Answer

**step1** Understanding the slope of the given line

The given equation of the line is $$y=\dfrac {-4}{11}x+6$$. This equation is in the slope-intercept form, $$y=mx+b$$, where $$m$$ represents the slope of the line and $$b$$ represents the y-intercept.
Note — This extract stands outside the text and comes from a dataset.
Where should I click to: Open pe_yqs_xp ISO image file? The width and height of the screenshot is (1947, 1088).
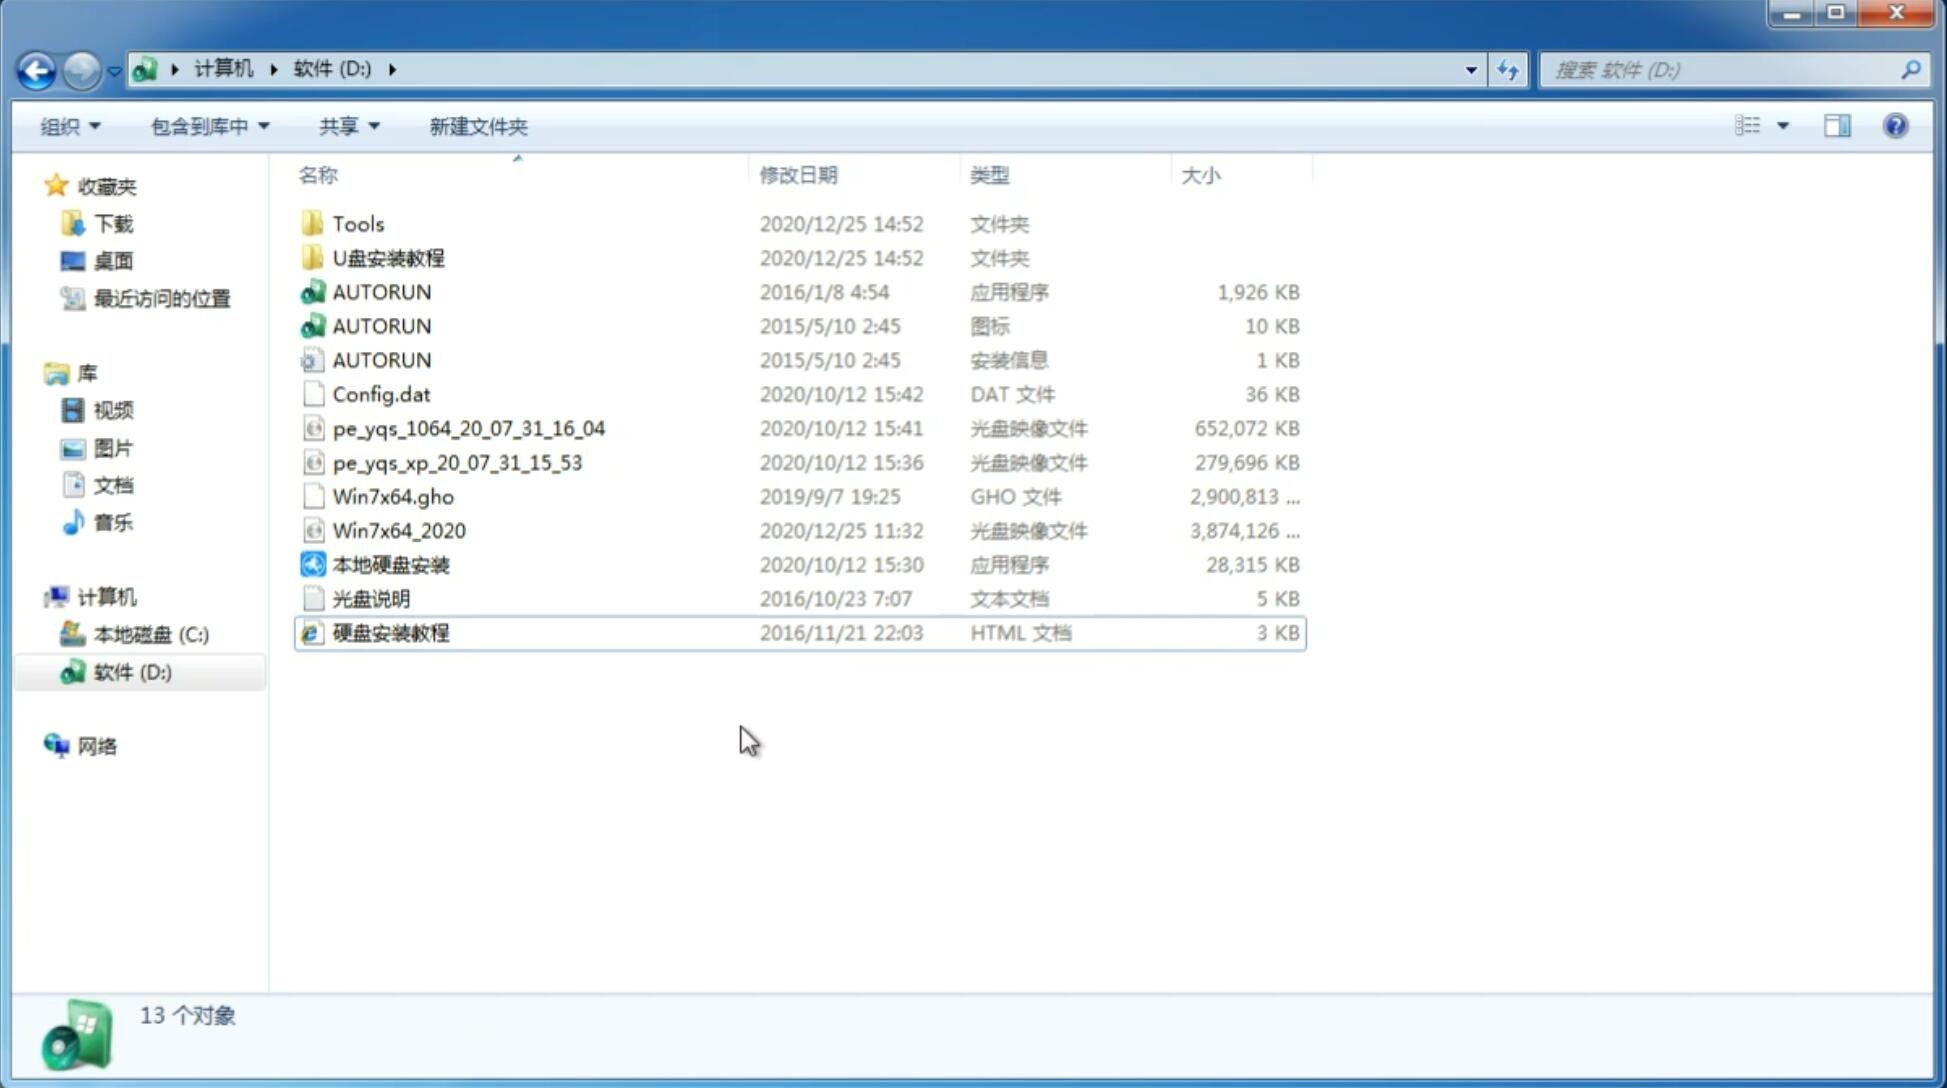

From the given equation, we can identify the slope of this line, let's call it $$m_1$$.
$$m_1 = \dfrac {-4}{11}$$

**step2** Determining the slope of the perpendicular line

For two lines to be perpendicular, the product of their slopes must be $$-1$$. Let $$m_2$$ be the slope of the line perpendicular to the given line.
So, we have the relationship: $$m_1 \times m_2 = -1$$.
Substituting the value of $$m_1$$:
$$\dfrac {-4}{11} \times m_2 = -1$$
To find $$m_2$$, we multiply both sides of the equation by the reciprocal of $$\dfrac {-4}{11}$$, which is $$\dfrac {11}{-4}$$.
$$m_2 = -1 \times \dfrac {11}{-4}$$
$$m_2 = \dfrac {11}{4}$$
Thus, the slope of the perpendicular line is $$\dfrac {11}{4}$$.

**step3** Finding the y-intercept of the perpendicular line

We now know that the equation of the perpendicular line is in the form $$y = \dfrac {11}{4}x + b$$. We are given that this perpendicular line passes through the point $$(4,8)$$. This means when $$x=4$$, $$y=8$$. We can substitute these values into the equation to find the value of $$b$$, the y-intercept.
$$8 = \left(\dfrac {11}{4}\right)(4) + b$$
First, calculate the product of $$\dfrac {11}{4}$$ and $$4$$:
$$\dfrac {11}{4} \times 4 = 11$$
Now, substitute this value back into the equation:
$$8 = 11 + b$$
To isolate $$b$$, subtract $$11$$ from both sides of the equation:
$$b = 8 - 11$$
$$b = -3$$
So, the y-intercept of the perpendicular line is $$-3$$.

**step4** Formulating the equation of the perpendicular line

With the slope $$m_2 = \dfrac {11}{4}$$ and the y-intercept $$b = -3$$, we can now write the complete equation of the line that is perpendicular to the given line and passes through the point $$(4,8)$$.
The equation is:
$$y = \dfrac {11}{4}x - 3$$

**step5** Comparing the derived equation with the given options

We compare our derived equation, $$y = \dfrac {11}{4}x - 3$$, with the provided options:
A. $$y=\dfrac {11}{4}x-11$$
B. $$y=\dfrac {11}{4}x-3$$
C. $$y=\dfrac {11}{4}x-6$$
D. $$y=\dfrac {11}{4}x+3$$
Our calculated equation matches option B.
Therefore, the correct line is $$y=\dfrac {11}{4}x-3$$.